Las líneas estructuran de forma orgánica el vacío del papel, hasta crear un espacio autónomo en el que se inscribe la información. Cada dibujo sintetiza, en una representación codificada y concreta al mismo tiempo, un concepto o reflexión abiertos a la interpretación, pero dirigidos intencionadamente por el autor. De los acontecimientos reales se extraen las ideas arquetípicas, las que pueden desarrollarse con mayor amplitud dialéctica y ser aplicadas a un gran número de situaciones concretas. Las imágenes aisladas tienen sentido por sí mismas, pero cuando se contemplan varias a las vez se establece un diálogo que hace posible una comprensión más completa y profunda de cada una; no existe entre ellas una continuidad lineal en sentido estricto, pues la narración subyacente que las engloba no es otra que la propia Historia.

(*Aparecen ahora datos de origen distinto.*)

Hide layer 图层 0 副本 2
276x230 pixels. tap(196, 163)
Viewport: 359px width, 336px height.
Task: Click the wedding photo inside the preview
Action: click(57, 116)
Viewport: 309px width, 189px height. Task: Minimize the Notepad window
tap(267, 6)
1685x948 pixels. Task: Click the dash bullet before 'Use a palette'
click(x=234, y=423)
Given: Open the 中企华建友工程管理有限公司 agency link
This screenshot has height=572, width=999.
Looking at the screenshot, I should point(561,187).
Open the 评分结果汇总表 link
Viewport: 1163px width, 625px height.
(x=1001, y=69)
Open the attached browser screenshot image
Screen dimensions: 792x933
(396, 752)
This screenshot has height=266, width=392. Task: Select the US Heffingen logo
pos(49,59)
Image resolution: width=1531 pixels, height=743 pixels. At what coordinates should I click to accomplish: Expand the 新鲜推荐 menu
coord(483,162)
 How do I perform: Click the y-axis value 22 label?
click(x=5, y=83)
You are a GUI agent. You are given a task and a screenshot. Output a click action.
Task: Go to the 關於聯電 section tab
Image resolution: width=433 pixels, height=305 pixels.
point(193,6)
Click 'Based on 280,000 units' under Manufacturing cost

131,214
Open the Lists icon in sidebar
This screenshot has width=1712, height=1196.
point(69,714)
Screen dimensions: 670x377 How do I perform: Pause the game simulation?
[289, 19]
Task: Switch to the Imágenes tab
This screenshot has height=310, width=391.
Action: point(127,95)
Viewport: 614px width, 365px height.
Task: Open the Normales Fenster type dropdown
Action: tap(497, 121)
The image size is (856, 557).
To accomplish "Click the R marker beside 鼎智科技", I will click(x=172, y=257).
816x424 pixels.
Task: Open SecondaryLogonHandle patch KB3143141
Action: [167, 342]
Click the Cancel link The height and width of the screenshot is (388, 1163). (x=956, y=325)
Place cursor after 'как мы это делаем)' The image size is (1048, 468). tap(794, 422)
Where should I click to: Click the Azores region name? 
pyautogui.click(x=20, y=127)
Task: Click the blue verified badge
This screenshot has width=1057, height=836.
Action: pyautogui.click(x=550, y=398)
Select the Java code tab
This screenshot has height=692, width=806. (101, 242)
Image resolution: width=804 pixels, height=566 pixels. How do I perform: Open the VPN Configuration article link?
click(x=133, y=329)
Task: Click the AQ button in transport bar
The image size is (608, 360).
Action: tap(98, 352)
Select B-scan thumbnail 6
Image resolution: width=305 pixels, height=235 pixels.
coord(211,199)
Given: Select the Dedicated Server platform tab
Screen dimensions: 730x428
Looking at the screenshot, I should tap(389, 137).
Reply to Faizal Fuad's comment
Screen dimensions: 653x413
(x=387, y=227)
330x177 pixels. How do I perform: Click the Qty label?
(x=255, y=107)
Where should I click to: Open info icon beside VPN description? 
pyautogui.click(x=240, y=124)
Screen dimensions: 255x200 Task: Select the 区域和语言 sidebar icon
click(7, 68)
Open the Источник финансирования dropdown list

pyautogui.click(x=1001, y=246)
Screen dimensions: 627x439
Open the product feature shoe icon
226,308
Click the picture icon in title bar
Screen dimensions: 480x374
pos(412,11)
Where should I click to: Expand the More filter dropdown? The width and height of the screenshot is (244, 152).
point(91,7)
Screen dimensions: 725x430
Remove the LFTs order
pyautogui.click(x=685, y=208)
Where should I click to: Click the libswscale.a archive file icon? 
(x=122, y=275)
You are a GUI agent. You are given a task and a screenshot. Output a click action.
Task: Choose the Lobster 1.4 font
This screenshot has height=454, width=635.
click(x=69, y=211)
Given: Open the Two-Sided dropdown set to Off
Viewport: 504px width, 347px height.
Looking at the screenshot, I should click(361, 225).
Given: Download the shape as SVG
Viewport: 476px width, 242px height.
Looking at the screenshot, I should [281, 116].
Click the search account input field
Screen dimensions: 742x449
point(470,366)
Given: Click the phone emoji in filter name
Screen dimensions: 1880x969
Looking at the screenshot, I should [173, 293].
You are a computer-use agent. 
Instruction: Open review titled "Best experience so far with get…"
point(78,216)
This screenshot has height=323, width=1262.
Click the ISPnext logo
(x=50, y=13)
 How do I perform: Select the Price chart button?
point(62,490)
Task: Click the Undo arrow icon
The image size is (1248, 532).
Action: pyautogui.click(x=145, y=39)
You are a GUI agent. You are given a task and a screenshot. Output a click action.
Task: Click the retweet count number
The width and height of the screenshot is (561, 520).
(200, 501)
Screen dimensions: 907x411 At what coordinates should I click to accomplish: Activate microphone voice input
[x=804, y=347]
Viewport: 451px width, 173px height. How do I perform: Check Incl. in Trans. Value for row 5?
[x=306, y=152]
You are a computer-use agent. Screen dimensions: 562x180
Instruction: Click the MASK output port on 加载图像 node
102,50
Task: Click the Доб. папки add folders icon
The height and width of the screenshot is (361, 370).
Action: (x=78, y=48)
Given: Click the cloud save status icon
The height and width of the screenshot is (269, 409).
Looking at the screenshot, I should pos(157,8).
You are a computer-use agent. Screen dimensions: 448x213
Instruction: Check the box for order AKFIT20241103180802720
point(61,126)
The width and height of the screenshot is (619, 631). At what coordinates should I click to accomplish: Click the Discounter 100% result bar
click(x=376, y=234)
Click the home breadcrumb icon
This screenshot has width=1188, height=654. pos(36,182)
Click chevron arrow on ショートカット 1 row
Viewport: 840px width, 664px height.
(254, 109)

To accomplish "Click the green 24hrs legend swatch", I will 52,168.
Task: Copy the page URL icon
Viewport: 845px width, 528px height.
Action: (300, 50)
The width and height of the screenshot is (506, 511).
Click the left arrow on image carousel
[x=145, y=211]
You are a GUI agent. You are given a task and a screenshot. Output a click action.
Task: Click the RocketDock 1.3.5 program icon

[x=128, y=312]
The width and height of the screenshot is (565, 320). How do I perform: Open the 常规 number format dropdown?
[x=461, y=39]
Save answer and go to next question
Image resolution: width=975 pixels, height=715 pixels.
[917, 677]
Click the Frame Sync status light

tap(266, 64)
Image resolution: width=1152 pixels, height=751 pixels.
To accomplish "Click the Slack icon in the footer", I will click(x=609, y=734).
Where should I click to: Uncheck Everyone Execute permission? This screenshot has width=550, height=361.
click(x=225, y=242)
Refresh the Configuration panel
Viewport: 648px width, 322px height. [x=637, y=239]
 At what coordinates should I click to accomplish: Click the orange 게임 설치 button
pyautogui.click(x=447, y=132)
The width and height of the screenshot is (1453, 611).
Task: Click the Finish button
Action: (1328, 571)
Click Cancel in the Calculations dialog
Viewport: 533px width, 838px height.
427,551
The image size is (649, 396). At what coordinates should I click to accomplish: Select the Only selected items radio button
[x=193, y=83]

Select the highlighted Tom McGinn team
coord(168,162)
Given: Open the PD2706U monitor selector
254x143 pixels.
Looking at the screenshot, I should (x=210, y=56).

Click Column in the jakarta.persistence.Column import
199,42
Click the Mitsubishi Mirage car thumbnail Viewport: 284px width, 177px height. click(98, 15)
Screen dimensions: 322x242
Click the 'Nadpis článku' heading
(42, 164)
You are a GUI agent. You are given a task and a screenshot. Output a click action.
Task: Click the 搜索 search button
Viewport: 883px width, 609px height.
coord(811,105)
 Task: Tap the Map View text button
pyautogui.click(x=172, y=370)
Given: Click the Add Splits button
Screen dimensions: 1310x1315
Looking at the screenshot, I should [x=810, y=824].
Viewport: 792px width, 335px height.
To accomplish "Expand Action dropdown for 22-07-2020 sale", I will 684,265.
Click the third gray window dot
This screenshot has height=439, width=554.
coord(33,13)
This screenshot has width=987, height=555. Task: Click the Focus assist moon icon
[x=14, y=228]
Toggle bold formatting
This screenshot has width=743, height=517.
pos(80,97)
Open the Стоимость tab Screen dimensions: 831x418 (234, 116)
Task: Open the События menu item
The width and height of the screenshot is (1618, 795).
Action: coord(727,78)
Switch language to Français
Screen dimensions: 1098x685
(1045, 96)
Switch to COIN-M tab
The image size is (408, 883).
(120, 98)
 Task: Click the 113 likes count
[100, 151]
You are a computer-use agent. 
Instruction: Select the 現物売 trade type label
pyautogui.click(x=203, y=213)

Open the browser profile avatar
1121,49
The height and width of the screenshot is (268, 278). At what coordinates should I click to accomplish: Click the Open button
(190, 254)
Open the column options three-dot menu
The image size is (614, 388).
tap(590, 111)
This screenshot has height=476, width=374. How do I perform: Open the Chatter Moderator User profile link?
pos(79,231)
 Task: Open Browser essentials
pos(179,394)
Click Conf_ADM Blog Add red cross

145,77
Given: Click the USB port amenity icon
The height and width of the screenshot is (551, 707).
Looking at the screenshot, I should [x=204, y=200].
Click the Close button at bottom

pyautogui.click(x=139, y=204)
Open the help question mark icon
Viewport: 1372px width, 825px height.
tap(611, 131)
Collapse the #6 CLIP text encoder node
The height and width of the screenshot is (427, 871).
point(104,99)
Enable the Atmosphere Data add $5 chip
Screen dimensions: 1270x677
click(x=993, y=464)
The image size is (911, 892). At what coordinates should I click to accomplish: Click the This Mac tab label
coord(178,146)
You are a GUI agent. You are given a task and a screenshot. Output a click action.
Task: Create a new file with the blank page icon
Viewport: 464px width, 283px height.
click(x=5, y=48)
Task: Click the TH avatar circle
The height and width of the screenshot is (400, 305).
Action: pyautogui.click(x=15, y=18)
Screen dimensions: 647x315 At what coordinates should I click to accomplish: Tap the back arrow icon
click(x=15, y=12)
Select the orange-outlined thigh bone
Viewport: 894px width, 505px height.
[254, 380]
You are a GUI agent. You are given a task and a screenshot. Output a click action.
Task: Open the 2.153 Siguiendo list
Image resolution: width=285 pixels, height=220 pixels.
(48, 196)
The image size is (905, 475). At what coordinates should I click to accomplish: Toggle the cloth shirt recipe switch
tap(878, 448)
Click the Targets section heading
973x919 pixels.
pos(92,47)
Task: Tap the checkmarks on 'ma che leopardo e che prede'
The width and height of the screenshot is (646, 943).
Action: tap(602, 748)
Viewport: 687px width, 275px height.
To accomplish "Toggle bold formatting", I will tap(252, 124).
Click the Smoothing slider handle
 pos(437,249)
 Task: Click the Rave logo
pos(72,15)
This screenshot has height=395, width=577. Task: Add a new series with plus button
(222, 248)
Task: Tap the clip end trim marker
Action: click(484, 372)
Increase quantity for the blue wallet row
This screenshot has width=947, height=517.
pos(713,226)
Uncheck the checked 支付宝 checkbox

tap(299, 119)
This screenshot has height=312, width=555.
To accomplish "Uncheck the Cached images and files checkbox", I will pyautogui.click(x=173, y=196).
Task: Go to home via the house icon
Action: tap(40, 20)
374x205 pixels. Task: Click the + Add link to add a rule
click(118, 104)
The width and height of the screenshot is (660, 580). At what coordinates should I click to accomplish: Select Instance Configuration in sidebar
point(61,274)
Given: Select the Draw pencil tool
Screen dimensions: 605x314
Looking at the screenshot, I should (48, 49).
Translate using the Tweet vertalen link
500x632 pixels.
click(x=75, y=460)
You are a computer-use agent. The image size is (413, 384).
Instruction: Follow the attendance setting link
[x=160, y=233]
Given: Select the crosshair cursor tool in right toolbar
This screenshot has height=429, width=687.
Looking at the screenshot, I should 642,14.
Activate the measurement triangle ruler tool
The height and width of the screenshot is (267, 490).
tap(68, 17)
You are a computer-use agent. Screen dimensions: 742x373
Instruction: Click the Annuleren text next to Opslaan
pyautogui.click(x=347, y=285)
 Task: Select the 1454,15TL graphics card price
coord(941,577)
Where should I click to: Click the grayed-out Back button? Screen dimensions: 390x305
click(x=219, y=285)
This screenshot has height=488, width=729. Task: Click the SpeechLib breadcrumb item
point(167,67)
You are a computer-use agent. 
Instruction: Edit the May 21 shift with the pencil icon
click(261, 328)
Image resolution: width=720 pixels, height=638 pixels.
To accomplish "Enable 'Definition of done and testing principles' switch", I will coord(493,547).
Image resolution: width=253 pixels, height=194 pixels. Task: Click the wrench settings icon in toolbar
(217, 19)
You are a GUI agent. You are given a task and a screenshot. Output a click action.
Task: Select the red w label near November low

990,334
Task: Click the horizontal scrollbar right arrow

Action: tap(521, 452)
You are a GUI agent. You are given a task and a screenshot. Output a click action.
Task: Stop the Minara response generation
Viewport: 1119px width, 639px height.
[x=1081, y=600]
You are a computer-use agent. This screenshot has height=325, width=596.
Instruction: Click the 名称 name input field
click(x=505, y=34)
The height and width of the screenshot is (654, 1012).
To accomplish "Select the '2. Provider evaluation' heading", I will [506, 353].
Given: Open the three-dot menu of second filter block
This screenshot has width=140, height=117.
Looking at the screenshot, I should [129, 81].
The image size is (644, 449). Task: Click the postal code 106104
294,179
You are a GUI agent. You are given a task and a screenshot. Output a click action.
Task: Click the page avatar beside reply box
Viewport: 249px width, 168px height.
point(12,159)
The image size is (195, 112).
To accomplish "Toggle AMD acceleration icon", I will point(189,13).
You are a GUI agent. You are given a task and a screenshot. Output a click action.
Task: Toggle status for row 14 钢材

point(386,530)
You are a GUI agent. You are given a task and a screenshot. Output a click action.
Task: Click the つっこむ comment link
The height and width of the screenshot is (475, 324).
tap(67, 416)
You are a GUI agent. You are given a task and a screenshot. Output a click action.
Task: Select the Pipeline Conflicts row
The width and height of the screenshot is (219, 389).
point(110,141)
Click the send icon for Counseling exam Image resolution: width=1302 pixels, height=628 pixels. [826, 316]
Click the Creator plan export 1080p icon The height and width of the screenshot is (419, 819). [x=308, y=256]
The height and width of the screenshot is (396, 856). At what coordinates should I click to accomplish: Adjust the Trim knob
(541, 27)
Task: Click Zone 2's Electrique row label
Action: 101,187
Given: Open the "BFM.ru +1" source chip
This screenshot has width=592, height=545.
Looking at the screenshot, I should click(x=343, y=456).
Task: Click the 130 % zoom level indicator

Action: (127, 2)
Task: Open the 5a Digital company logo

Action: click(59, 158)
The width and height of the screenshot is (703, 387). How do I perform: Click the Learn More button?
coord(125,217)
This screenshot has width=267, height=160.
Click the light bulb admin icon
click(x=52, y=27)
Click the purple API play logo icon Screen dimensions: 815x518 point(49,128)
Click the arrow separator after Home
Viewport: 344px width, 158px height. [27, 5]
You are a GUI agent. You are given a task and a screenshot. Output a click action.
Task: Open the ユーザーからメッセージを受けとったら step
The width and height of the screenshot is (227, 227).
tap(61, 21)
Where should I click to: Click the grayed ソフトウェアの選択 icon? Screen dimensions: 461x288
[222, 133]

Los procesos históricos esenciales están contenidos en el intervalo cotidiano, en lo que sucede antes o después del momento culminante. La representación queda despojada de dramatismo o heroicidad individuales, los personajes actúan como representantes de clase, matizados pero no individualizados. Existen unos tipos básicos que se van repitiendo en cada imagen, si bien en cada situación y en cada época su lugar en la sociedad es diferente. Los conflictos se presentan desde un punto de vista no maniqueo que permite al espectador posicionarse libremente, siempre evitando caer en un relativismo que neutralice la posibilidad de juicio; las contradicciones, a veces irresolubles, se entienden no sólo como reflejo de lo real sino también como factores del cambio. La claridad descriptiva y la abundancia de detalles convierten las metáforas en nuevas realidades, codificadas de forma coherente: fábulas sin una moraleja obvia, fragmentos de una mitología contemporánea.